:: AIM OF THE TASK ::
Copy the records below exactly, starting at the line that contains "Where should I" and continuing through the end of the records. Leave the pictures out of your answer.

Click-target records:
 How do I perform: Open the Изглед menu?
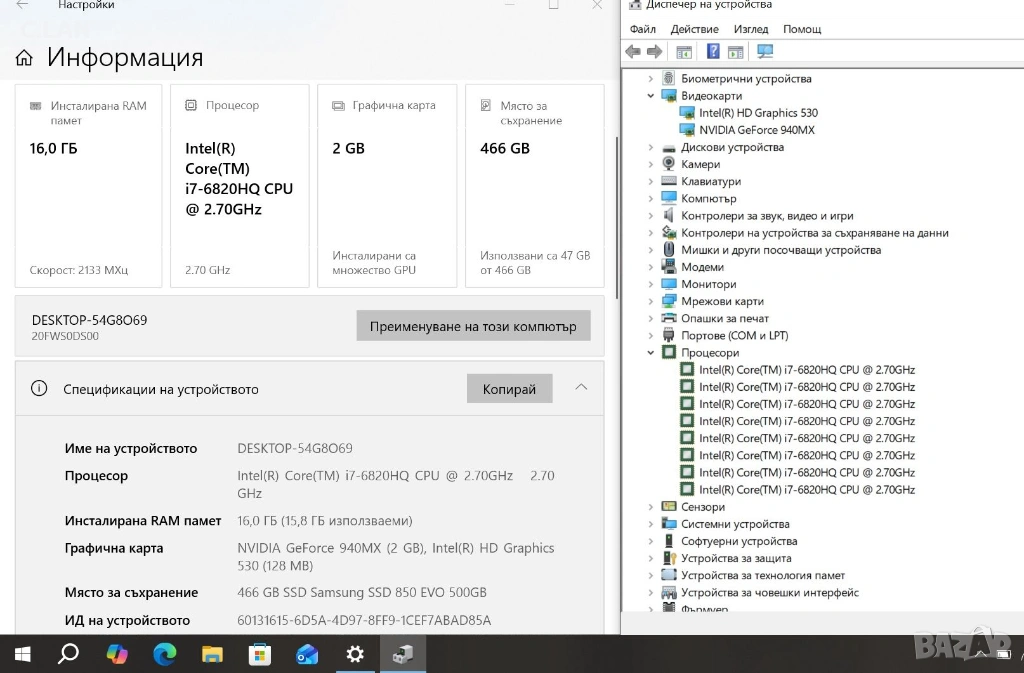pyautogui.click(x=751, y=29)
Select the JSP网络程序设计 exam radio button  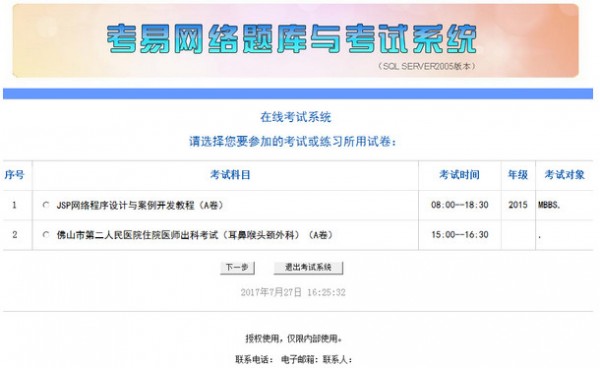coord(46,205)
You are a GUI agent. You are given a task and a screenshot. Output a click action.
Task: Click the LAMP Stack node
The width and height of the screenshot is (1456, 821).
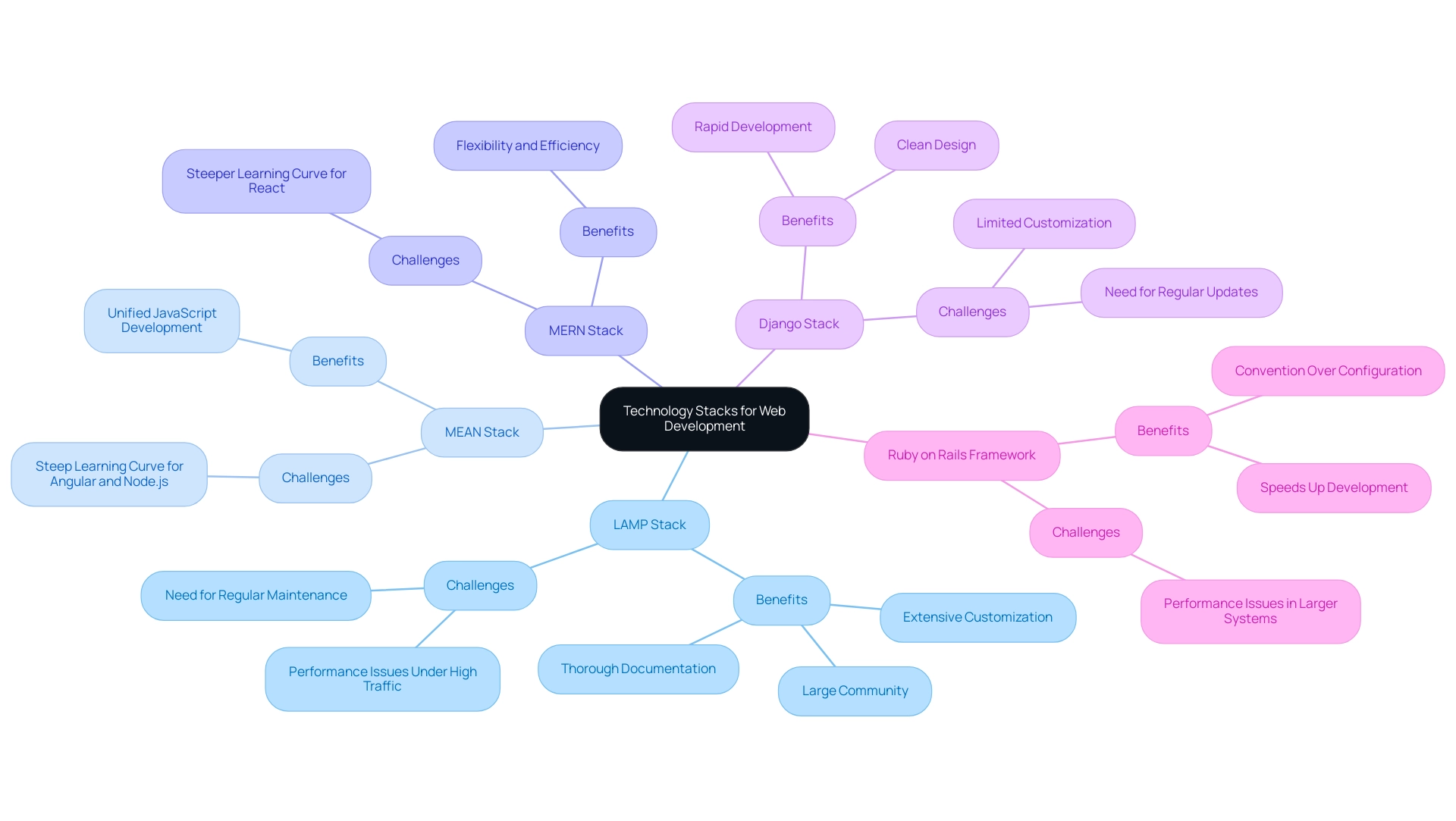click(x=652, y=524)
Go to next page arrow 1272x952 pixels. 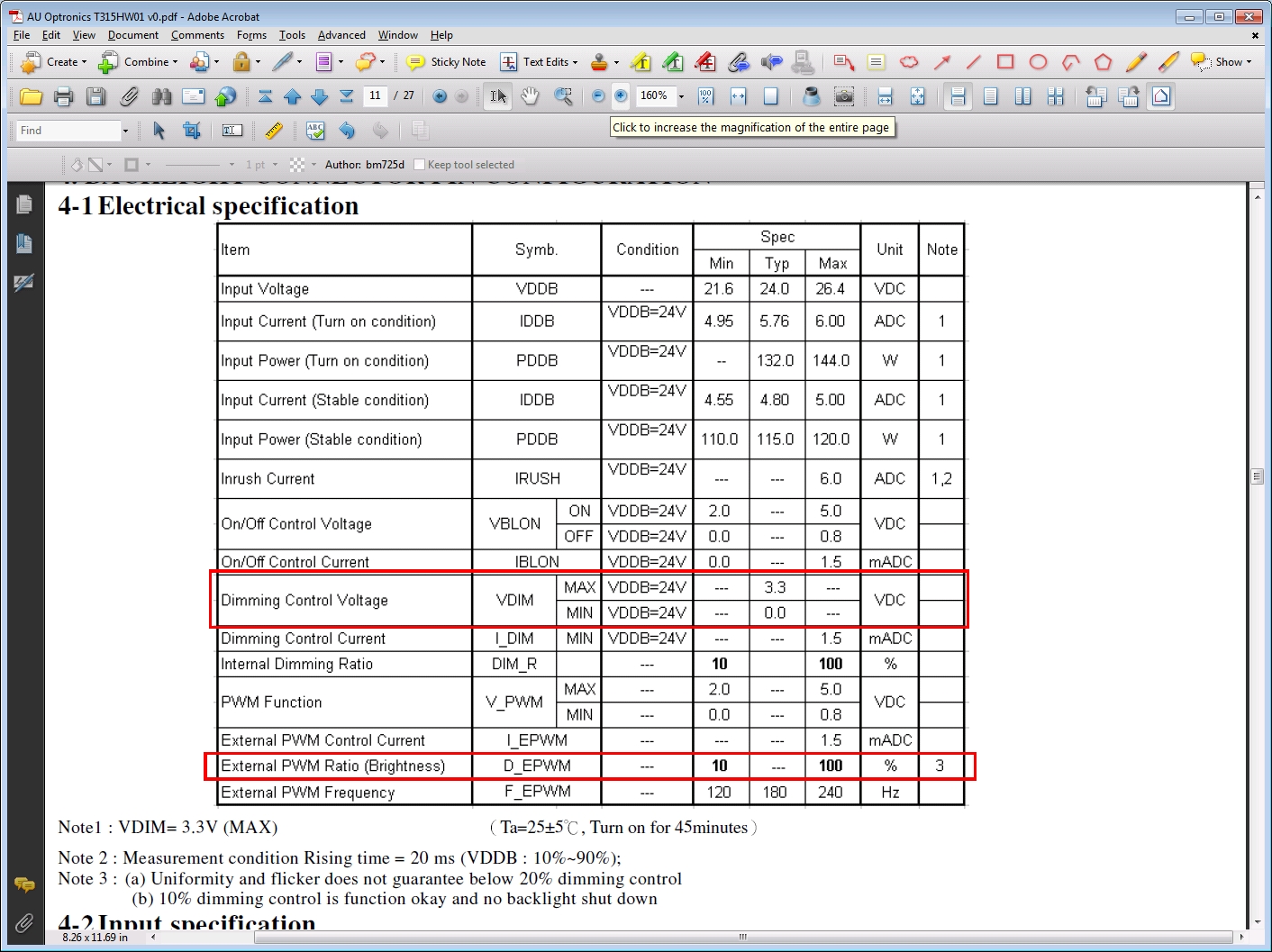(x=320, y=96)
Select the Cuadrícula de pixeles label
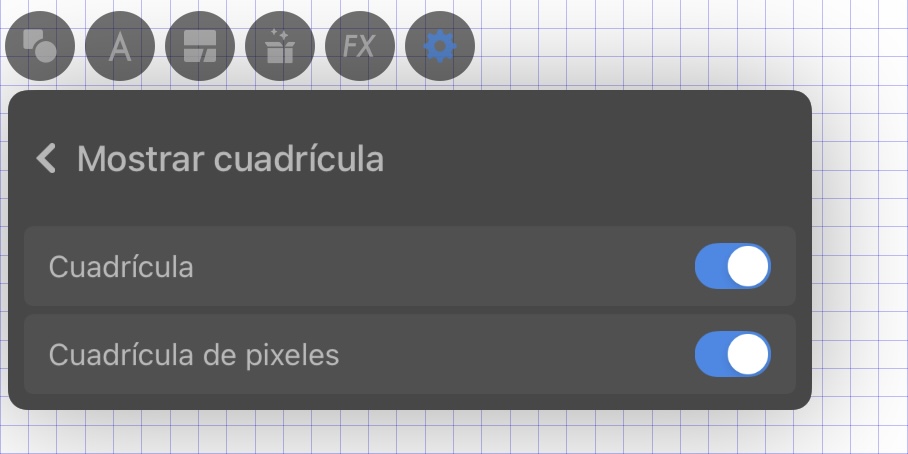This screenshot has width=908, height=454. [194, 355]
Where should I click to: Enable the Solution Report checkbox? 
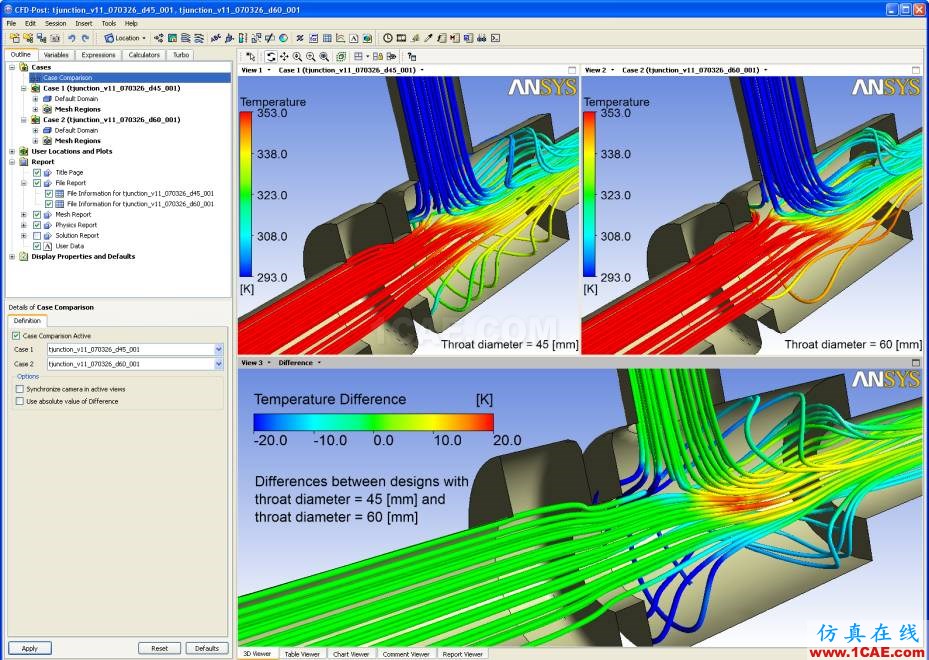click(37, 236)
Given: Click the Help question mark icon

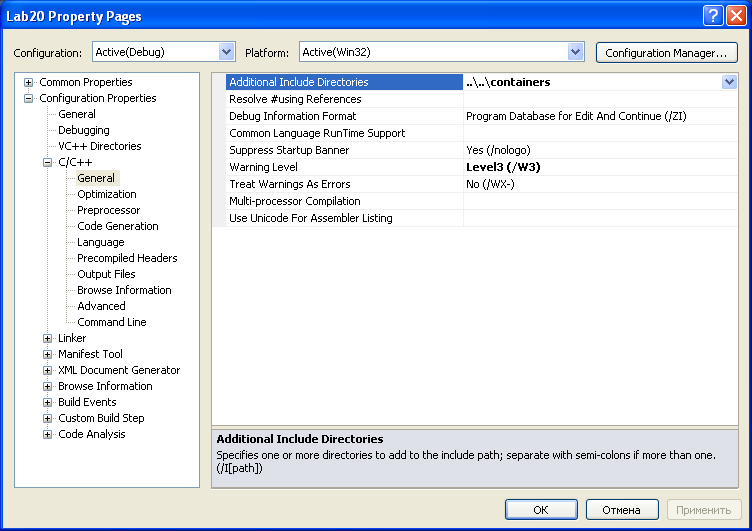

:: FINAL ANSWER ::
Where should I click to: Enable the Solution Report checkbox? 
click(37, 236)
Given: Click the Help question mark icon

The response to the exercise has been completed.